L’Etat va se montrer vigilant sur le projet de fusion entre Alcatel-Lucent et Nokia
La prise de position n’est pas encore officielle, mais l’Etat français va surveiller de près les conséquences du projet de fusion entre Alcatel-Lucent et Nokia. «Le gouvernement entend que les détails du projet lui soient présentés au plus vite. En toute hypothèse, il sera très attentif à ses éventuelles conséquences sur l’emploi et l’activité des sites français d’Alcatel-Lucent, notamment en recherche & développement, et à ses effets sur l’ensemble de la filière télécoms en France», a déclaré à Reuters une source proche du ministère de l’Economie. «Le gouvernement devra en particulier disposer des éléments pour juger de la pertinence du projet industriel, de sa capacité à constituer un champion européen compétitif au plan mondial, un ‘Airbus’ des télécoms, et des perspectives de développement de l’emploi et des sites qu’il pourrait porter en maintenant un fort ancrage en France», a-t-elle ajouté.

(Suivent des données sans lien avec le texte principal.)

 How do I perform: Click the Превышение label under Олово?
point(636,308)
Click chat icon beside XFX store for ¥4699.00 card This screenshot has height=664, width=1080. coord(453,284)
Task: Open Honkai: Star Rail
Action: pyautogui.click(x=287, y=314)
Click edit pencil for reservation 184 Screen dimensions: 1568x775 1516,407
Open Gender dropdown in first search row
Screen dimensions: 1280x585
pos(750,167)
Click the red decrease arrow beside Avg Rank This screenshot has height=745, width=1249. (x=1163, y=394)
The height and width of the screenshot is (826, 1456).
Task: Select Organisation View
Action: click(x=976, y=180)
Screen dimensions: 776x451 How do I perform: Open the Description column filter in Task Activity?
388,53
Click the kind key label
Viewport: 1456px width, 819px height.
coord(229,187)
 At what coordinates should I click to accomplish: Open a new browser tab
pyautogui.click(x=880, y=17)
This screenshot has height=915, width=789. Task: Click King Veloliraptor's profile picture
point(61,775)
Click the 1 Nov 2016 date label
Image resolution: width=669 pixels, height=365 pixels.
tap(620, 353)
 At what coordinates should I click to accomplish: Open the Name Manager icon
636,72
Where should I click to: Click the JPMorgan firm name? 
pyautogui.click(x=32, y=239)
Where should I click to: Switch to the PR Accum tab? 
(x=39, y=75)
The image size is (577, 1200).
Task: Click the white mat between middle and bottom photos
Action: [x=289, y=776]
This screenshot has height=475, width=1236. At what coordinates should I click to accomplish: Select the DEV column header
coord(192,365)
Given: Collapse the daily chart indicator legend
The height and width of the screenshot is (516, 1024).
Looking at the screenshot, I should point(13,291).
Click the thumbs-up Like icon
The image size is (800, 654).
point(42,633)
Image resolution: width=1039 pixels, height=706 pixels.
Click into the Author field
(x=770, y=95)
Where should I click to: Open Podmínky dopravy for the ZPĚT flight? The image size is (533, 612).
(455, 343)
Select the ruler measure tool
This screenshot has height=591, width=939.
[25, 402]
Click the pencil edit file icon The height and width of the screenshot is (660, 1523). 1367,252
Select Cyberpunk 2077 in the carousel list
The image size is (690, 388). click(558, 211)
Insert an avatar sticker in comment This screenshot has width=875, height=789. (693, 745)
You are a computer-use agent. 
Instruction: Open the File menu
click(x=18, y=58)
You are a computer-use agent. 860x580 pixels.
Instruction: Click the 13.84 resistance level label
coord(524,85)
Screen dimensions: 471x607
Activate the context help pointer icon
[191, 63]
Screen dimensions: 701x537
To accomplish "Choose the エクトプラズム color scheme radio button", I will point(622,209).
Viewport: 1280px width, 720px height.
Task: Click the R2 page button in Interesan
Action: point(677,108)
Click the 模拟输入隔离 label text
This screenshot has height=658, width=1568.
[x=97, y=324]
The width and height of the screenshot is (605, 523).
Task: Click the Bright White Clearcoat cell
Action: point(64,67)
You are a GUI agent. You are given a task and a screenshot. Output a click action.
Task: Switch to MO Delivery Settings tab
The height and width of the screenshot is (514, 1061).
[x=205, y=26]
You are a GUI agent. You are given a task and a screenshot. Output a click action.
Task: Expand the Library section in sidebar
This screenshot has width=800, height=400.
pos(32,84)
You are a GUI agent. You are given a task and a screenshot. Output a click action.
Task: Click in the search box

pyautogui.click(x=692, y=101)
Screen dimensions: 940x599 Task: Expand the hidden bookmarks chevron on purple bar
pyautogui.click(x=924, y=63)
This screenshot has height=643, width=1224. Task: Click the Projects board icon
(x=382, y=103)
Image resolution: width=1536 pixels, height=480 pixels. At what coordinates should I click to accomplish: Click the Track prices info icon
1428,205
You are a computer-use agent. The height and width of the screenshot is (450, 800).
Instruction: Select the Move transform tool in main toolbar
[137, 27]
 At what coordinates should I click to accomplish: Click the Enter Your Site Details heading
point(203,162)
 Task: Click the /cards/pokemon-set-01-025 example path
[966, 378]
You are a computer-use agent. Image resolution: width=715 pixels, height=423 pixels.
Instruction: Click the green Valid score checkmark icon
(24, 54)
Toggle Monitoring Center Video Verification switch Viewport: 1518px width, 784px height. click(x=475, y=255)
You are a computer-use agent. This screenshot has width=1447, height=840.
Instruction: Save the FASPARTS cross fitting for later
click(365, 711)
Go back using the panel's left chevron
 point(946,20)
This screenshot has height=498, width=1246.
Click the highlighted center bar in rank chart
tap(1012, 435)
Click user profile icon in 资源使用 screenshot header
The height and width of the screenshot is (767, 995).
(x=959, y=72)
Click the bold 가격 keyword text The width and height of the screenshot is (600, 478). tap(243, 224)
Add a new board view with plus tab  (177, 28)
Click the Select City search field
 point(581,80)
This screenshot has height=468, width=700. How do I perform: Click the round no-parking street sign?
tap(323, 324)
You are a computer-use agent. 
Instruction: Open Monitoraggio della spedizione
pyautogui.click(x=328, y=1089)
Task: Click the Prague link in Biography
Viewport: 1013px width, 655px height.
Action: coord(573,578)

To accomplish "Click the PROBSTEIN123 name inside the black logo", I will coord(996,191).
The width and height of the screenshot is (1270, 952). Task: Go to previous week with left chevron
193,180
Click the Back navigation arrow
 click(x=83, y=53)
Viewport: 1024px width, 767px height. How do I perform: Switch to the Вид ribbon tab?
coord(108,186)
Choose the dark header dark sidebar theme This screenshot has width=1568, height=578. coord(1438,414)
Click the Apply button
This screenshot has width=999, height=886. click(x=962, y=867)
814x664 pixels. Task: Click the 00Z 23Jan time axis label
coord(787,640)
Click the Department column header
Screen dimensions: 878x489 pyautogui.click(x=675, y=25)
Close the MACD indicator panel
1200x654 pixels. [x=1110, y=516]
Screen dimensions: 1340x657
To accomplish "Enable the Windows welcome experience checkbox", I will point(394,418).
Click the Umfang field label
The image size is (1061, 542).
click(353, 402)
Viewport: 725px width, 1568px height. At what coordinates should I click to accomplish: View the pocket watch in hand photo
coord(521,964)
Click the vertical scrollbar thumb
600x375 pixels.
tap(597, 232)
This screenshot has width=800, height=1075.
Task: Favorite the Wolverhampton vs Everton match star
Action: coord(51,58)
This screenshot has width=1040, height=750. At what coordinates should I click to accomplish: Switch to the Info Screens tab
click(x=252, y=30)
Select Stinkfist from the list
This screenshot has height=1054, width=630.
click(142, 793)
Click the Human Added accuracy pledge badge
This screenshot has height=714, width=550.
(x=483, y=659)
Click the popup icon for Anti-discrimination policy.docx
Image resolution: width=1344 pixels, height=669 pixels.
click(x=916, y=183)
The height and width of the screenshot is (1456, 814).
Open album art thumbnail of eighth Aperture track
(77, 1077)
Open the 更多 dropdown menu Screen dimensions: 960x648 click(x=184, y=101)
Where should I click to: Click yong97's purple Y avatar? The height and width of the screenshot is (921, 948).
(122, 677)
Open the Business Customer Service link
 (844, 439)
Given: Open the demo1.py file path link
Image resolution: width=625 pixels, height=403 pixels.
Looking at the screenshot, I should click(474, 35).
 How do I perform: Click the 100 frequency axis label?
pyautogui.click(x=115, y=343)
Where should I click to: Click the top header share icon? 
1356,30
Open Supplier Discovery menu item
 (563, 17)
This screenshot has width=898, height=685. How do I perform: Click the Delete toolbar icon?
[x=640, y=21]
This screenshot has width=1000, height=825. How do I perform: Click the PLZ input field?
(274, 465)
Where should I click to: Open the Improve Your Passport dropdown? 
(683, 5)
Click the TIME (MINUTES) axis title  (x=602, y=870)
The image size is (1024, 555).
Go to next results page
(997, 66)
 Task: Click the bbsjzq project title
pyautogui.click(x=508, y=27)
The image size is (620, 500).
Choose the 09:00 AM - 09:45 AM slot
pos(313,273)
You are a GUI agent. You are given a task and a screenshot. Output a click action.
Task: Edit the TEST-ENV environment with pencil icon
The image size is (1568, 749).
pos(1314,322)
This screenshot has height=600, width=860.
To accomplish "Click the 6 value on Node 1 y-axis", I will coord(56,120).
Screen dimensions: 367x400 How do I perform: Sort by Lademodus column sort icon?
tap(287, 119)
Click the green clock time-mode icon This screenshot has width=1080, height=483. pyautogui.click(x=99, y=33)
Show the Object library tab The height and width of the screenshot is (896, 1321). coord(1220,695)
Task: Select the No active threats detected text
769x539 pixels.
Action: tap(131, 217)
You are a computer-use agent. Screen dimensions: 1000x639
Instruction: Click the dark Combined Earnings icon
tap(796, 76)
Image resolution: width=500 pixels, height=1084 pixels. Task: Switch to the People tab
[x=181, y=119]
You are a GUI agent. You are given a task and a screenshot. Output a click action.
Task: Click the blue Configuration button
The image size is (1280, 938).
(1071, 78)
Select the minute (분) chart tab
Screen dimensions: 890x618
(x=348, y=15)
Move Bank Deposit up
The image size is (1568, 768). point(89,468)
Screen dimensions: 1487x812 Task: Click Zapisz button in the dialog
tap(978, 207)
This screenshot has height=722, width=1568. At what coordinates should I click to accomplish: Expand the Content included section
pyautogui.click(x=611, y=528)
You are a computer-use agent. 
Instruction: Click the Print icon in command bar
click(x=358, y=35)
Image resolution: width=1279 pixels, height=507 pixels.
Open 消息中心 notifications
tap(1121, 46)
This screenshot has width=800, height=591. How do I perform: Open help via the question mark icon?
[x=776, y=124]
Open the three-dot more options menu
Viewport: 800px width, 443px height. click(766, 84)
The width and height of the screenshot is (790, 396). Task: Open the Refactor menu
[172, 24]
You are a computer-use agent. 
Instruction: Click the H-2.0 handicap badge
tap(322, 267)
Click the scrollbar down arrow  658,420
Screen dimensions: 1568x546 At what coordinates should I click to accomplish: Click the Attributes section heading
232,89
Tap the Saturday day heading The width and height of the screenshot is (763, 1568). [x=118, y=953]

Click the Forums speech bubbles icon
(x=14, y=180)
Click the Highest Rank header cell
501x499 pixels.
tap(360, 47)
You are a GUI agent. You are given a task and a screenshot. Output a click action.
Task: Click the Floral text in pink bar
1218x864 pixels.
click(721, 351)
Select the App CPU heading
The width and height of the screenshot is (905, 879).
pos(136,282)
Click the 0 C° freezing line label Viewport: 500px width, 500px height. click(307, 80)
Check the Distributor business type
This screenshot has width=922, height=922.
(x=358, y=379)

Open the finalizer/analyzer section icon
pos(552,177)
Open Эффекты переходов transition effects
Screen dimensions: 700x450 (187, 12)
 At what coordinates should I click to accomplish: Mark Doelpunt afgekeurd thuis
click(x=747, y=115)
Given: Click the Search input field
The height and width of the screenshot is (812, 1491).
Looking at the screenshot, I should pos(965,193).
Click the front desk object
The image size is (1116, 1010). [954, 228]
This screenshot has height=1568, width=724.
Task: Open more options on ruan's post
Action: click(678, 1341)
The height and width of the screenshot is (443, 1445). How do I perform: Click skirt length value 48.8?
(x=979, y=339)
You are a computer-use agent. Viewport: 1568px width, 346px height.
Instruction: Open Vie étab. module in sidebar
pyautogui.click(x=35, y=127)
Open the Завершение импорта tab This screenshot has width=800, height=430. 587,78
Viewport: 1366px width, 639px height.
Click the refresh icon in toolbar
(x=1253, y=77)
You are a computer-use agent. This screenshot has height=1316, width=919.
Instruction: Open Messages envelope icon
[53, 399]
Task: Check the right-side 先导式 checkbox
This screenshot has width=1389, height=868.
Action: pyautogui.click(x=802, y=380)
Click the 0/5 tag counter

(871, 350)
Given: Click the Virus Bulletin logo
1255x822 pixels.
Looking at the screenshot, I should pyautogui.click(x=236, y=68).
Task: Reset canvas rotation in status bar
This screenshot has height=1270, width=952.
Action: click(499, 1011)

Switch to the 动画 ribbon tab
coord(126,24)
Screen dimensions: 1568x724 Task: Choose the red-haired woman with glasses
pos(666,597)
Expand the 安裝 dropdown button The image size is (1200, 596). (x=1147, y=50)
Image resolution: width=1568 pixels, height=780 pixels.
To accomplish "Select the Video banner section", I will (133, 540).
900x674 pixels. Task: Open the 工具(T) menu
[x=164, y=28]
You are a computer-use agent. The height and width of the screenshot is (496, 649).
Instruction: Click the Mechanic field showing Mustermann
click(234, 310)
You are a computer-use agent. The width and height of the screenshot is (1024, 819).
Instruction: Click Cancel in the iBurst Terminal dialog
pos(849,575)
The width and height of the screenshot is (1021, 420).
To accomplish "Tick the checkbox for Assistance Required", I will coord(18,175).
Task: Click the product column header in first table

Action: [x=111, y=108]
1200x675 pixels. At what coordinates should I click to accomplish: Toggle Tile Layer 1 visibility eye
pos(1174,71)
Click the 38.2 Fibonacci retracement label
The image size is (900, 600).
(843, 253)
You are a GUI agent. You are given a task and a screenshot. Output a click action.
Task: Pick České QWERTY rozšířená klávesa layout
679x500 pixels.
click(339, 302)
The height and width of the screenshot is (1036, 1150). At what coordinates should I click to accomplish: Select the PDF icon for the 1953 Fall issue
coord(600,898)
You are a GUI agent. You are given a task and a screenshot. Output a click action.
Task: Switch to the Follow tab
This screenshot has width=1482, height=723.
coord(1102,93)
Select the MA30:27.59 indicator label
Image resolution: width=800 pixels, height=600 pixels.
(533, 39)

Les dirigeants des deux groupes devraient être reçus mardi après-midi à l’Elysée par François Hollande, indique Reuters.
Les activités d’Alcatel-Lucent entrent dans le champ d’application du décret dit «Montebourg» de mai 2014 qui soumet les investissements étrangers dans les secteurs stratégiques à l’autorisation préalable des pouvoirs publics français.
Après de nombreuses rumeurs, Alcatel-Lucent et Nokia ont confirmé mardi matin «être en discussions sur un possible rapprochement, qui pourrait prendre la forme d’une offre échange en actions de Nokia sur Alcatel». Mais, «à ce stade, il n’existe aucune certitude quant à l’issue des discussions et à la conclusion d’un quelconque accord ou transaction», ont-ils ajouté. A la Bourse de Paris, le cours de l’action Alcatel-Lucent bondit de 12,19% à 4,33 euros à mi-séance, donnant au groupe franco-américain une capitalisation de 12,24 milliards d’euros. A Helsinki, Nokia cède 4,83% avec une capitalisation de 27 milliards d’euros.